**Try it**
In the records below, please retype word for word every line from the one containing "This screenshot has width=476, height=338." through the final one, both included, and nothing else.

Given information below:

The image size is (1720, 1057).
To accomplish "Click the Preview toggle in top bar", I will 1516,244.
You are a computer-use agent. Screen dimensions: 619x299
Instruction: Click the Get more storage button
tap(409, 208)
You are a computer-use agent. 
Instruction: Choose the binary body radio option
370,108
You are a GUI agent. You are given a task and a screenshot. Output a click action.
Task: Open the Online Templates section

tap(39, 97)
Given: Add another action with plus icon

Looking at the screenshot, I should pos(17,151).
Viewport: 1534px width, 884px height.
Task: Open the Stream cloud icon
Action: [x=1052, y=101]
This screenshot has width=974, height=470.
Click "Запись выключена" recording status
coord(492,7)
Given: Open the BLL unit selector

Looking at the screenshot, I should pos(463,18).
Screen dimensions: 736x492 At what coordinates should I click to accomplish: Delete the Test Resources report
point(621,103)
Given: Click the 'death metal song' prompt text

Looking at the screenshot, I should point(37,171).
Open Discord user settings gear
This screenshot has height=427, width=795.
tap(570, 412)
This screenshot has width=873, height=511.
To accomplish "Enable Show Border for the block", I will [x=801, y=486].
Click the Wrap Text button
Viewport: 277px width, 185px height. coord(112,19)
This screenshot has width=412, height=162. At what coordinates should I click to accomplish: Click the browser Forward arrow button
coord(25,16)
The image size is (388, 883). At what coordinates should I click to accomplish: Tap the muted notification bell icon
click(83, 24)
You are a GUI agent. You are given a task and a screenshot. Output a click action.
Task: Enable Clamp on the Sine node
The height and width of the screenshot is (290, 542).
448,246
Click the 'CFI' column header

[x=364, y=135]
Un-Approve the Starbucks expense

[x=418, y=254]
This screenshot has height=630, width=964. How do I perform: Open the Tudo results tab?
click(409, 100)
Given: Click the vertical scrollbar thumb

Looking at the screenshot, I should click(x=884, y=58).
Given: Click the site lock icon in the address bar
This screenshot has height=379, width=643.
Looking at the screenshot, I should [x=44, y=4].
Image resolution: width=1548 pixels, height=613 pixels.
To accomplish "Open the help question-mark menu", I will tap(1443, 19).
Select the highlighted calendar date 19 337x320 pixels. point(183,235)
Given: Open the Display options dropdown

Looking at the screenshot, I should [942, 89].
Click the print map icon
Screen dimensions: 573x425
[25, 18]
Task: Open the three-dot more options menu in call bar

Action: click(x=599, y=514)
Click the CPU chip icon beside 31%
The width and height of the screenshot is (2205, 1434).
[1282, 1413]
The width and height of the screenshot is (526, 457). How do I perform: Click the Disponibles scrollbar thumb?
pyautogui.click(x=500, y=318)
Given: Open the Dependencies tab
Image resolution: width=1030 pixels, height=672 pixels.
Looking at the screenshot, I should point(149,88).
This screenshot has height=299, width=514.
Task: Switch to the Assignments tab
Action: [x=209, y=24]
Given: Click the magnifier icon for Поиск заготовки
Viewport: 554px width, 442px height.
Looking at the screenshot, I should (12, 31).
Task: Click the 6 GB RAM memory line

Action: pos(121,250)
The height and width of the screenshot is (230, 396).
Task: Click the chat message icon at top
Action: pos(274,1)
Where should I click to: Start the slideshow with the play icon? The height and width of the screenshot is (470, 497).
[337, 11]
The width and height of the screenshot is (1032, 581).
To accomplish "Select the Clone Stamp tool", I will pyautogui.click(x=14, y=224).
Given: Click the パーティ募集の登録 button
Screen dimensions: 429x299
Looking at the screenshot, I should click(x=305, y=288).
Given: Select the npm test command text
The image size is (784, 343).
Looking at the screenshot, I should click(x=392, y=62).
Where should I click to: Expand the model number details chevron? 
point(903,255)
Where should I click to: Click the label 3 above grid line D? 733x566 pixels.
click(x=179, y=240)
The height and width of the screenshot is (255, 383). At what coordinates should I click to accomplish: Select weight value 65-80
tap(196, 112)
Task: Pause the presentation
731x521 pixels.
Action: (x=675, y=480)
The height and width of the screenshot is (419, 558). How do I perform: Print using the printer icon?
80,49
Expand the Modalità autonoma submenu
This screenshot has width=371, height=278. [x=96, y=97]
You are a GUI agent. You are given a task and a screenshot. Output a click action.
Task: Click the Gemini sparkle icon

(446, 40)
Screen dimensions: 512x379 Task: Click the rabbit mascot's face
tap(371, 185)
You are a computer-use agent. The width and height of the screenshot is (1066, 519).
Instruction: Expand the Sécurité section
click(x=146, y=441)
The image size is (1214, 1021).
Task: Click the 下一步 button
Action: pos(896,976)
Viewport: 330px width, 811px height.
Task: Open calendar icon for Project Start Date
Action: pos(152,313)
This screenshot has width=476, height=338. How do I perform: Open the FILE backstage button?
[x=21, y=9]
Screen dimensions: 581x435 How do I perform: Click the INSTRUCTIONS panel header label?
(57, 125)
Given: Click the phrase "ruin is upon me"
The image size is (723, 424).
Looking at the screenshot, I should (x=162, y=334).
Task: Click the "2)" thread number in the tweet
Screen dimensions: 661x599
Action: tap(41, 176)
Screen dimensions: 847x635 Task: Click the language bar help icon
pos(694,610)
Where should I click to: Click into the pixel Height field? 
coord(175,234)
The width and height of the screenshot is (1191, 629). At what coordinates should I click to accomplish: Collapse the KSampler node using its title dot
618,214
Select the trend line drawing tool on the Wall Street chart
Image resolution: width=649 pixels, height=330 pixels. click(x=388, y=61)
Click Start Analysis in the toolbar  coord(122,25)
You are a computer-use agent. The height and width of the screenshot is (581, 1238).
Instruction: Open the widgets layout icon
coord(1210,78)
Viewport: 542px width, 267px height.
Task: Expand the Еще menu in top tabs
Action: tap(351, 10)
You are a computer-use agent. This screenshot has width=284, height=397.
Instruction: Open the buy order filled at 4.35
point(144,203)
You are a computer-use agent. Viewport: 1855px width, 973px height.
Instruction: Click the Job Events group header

End of Given information.

**Solution**
This screenshot has width=476, height=338. How do I perform: Open the FILE backstage button?
[x=21, y=9]
Screen dimensions: 581x435 How do I perform: Click the INSTRUCTIONS panel header label?
(57, 125)
Given: Click the phrase "ruin is upon me"
The image size is (723, 424).
Looking at the screenshot, I should (x=162, y=334).
Task: Click the "2)" thread number in the tweet
Screen dimensions: 661x599
Action: tap(41, 176)
Screen dimensions: 847x635 Task: Click the language bar help icon
pos(694,610)
Where should I click to: Click into the pixel Height field? 
coord(175,234)
The width and height of the screenshot is (1191, 629). At what coordinates should I click to accomplish: Collapse the KSampler node using its title dot
618,214
Select the trend line drawing tool on the Wall Street chart
Image resolution: width=649 pixels, height=330 pixels. click(x=388, y=61)
Click Start Analysis in the toolbar  coord(122,25)
You are a computer-use agent. The height and width of the screenshot is (581, 1238).
Instruction: Open the widgets layout icon
coord(1210,78)
Viewport: 542px width, 267px height.
Task: Expand the Еще menu in top tabs
Action: tap(351, 10)
You are a computer-use agent. This screenshot has width=284, height=397.
Instruction: Open the buy order filled at 4.35
point(144,203)
You are a computer-use agent. Viewport: 1855px width, 973px height.
Instruction: Click the Job Events group header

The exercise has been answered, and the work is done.